● WHAT IS ASKED
Update the material below by replacing every instance of "GUI agent" with "interface agent". Keep everything else unchanged.

● PROVIDED MATERIAL
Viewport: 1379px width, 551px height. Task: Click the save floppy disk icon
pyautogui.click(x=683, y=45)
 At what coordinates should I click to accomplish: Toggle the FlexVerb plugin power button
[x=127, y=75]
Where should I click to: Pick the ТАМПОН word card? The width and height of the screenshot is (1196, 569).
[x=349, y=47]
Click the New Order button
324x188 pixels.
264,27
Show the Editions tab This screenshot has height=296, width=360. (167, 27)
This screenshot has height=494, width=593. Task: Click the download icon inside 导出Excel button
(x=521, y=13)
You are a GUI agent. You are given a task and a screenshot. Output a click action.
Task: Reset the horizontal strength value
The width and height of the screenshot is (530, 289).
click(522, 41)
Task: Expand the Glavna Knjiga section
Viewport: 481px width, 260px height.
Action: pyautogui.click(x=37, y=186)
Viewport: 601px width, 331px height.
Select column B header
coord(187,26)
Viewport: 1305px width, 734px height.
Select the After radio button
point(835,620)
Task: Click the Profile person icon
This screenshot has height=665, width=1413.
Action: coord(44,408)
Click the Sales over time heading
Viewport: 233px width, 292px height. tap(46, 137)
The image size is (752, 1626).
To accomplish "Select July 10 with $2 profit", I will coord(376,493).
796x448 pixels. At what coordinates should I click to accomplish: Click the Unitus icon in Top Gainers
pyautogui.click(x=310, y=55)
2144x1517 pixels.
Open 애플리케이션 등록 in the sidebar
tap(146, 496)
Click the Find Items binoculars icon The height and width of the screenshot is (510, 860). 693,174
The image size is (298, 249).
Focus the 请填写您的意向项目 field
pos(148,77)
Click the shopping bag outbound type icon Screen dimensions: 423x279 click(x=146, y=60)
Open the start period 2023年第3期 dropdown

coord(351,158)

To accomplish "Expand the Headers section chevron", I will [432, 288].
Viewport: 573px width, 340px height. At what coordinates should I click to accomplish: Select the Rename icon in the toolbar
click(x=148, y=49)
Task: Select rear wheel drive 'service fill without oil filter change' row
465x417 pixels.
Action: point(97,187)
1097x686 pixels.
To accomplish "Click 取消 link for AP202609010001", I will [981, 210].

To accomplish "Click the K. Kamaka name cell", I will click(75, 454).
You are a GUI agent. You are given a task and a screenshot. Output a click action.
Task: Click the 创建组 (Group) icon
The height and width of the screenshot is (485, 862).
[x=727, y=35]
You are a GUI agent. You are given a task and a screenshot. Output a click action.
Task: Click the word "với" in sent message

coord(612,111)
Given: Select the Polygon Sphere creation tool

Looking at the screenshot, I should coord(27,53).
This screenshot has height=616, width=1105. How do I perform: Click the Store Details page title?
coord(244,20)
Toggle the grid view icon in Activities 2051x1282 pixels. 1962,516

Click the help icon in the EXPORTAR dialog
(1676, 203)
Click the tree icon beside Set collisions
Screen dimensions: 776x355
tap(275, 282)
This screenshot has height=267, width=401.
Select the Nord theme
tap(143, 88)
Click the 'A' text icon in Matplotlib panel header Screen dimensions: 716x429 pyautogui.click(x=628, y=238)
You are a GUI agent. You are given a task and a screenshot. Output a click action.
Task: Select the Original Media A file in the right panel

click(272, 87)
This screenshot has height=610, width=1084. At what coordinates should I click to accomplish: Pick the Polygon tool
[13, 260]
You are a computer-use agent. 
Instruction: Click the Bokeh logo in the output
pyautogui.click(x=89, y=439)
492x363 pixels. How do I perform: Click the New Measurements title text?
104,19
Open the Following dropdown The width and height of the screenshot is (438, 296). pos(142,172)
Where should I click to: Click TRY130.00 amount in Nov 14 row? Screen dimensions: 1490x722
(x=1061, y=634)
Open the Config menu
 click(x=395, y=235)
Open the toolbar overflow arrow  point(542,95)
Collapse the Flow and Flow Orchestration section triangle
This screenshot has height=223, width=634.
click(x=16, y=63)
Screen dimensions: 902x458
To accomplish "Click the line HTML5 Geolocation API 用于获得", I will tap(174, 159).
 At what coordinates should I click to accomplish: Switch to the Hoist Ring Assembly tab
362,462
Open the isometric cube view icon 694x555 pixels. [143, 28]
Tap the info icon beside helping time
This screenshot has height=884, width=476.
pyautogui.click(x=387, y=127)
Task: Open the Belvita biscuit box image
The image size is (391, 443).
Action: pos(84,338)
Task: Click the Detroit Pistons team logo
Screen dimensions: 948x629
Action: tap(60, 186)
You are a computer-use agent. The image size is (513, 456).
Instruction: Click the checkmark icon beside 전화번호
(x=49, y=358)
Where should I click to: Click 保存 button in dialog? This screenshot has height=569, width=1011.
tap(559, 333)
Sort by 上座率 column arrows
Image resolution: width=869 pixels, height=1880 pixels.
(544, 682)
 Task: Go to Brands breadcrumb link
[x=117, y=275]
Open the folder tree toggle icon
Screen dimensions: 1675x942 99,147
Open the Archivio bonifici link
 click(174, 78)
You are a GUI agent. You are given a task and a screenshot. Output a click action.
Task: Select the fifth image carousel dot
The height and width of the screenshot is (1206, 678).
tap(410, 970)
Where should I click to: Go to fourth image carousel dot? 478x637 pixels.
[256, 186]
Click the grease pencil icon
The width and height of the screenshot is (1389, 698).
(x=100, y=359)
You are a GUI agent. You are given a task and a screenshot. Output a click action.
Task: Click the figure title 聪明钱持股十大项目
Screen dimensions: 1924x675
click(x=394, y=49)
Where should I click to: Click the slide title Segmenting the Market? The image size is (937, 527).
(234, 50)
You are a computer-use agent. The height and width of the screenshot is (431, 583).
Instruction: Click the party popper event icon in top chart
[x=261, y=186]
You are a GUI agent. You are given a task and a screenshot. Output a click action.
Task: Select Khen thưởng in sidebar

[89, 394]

● TASK RESPONSE
Viewport: 1379px width, 551px height. Task: Click the save floppy disk icon
pyautogui.click(x=683, y=45)
 At what coordinates should I click to accomplish: Toggle the FlexVerb plugin power button
[x=127, y=75]
Where should I click to: Pick the ТАМПОН word card? The width and height of the screenshot is (1196, 569).
[x=349, y=47]
Click the New Order button
324x188 pixels.
264,27
Show the Editions tab This screenshot has height=296, width=360. (167, 27)
This screenshot has height=494, width=593. Task: Click the download icon inside 导出Excel button
(x=521, y=13)
You are a interface agent. You are given a task and a screenshot. Output a click action.
Task: Reset the horizontal strength value
The width and height of the screenshot is (530, 289).
click(522, 41)
Task: Expand the Glavna Knjiga section
Viewport: 481px width, 260px height.
Action: pyautogui.click(x=37, y=186)
Viewport: 601px width, 331px height.
Select column B header
coord(187,26)
Viewport: 1305px width, 734px height.
Select the After radio button
point(835,620)
Task: Click the Profile person icon
This screenshot has height=665, width=1413.
Action: coord(44,408)
Click the Sales over time heading
Viewport: 233px width, 292px height. tap(46, 137)
The image size is (752, 1626).
To accomplish "Select July 10 with $2 profit", I will coord(376,493).
796x448 pixels. At what coordinates should I click to accomplish: Click the Unitus icon in Top Gainers
pyautogui.click(x=310, y=55)
2144x1517 pixels.
Open 애플리케이션 등록 in the sidebar
tap(146, 496)
Click the Find Items binoculars icon The height and width of the screenshot is (510, 860). 693,174
The image size is (298, 249).
Focus the 请填写您的意向项目 field
pos(148,77)
Click the shopping bag outbound type icon Screen dimensions: 423x279 click(x=146, y=60)
Open the start period 2023年第3期 dropdown

coord(351,158)

To accomplish "Expand the Headers section chevron", I will [432, 288].
Viewport: 573px width, 340px height. At what coordinates should I click to accomplish: Select the Rename icon in the toolbar
click(x=148, y=49)
Task: Select rear wheel drive 'service fill without oil filter change' row
465x417 pixels.
Action: point(97,187)
1097x686 pixels.
To accomplish "Click 取消 link for AP202609010001", I will [981, 210].

To accomplish "Click the K. Kamaka name cell", I will click(75, 454).
You are a interface agent. You are given a task and a screenshot. Output a click action.
Task: Click the 创建组 (Group) icon
The height and width of the screenshot is (485, 862).
[x=727, y=35]
You are a interface agent. You are given a task and a screenshot. Output a click action.
Task: Click the word "với" in sent message

coord(612,111)
Given: Select the Polygon Sphere creation tool

Looking at the screenshot, I should coord(27,53).
This screenshot has height=616, width=1105. How do I perform: Click the Store Details page title?
coord(244,20)
Toggle the grid view icon in Activities 2051x1282 pixels. 1962,516

Click the help icon in the EXPORTAR dialog
(1676, 203)
Click the tree icon beside Set collisions
Screen dimensions: 776x355
tap(275, 282)
This screenshot has height=267, width=401.
Select the Nord theme
tap(143, 88)
Click the 'A' text icon in Matplotlib panel header Screen dimensions: 716x429 pyautogui.click(x=628, y=238)
You are a interface agent. You are given a task and a screenshot. Output a click action.
Task: Select the Original Media A file in the right panel

click(272, 87)
This screenshot has height=610, width=1084. At what coordinates should I click to accomplish: Pick the Polygon tool
[13, 260]
You are a computer-use agent. 
Instruction: Click the Bokeh logo in the output
pyautogui.click(x=89, y=439)
492x363 pixels. How do I perform: Click the New Measurements title text?
104,19
Open the Following dropdown The width and height of the screenshot is (438, 296). pos(142,172)
Where should I click to: Click TRY130.00 amount in Nov 14 row? Screen dimensions: 1490x722
(x=1061, y=634)
Open the Config menu
 click(x=395, y=235)
Open the toolbar overflow arrow  point(542,95)
Collapse the Flow and Flow Orchestration section triangle
This screenshot has height=223, width=634.
click(x=16, y=63)
Screen dimensions: 902x458
To accomplish "Click the line HTML5 Geolocation API 用于获得", I will tap(174, 159).
 At what coordinates should I click to accomplish: Switch to the Hoist Ring Assembly tab
362,462
Open the isometric cube view icon 694x555 pixels. [143, 28]
Tap the info icon beside helping time
This screenshot has height=884, width=476.
pyautogui.click(x=387, y=127)
Task: Open the Belvita biscuit box image
The image size is (391, 443).
Action: pos(84,338)
Task: Click the Detroit Pistons team logo
Screen dimensions: 948x629
Action: tap(60, 186)
You are a computer-use agent. The image size is (513, 456).
Instruction: Click the checkmark icon beside 전화번호
(x=49, y=358)
Where should I click to: Click 保存 button in dialog? This screenshot has height=569, width=1011.
tap(559, 333)
Sort by 上座率 column arrows
Image resolution: width=869 pixels, height=1880 pixels.
(544, 682)
 Task: Go to Brands breadcrumb link
[x=117, y=275]
Open the folder tree toggle icon
Screen dimensions: 1675x942 99,147
Open the Archivio bonifici link
 click(174, 78)
You are a interface agent. You are given a task and a screenshot. Output a click action.
Task: Select the fifth image carousel dot
The height and width of the screenshot is (1206, 678).
tap(410, 970)
Where should I click to: Go to fourth image carousel dot? 478x637 pixels.
[256, 186]
Click the grease pencil icon
The width and height of the screenshot is (1389, 698).
(x=100, y=359)
You are a interface agent. You are given a task and a screenshot. Output a click action.
Task: Click the figure title 聪明钱持股十大项目
Screen dimensions: 1924x675
click(x=394, y=49)
Where should I click to: Click the slide title Segmenting the Market? The image size is (937, 527).
(234, 50)
You are a computer-use agent. The height and width of the screenshot is (431, 583).
Instruction: Click the party popper event icon in top chart
[x=261, y=186]
You are a interface agent. You are given a task and a screenshot. Output a click action.
Task: Select Khen thưởng in sidebar

[89, 394]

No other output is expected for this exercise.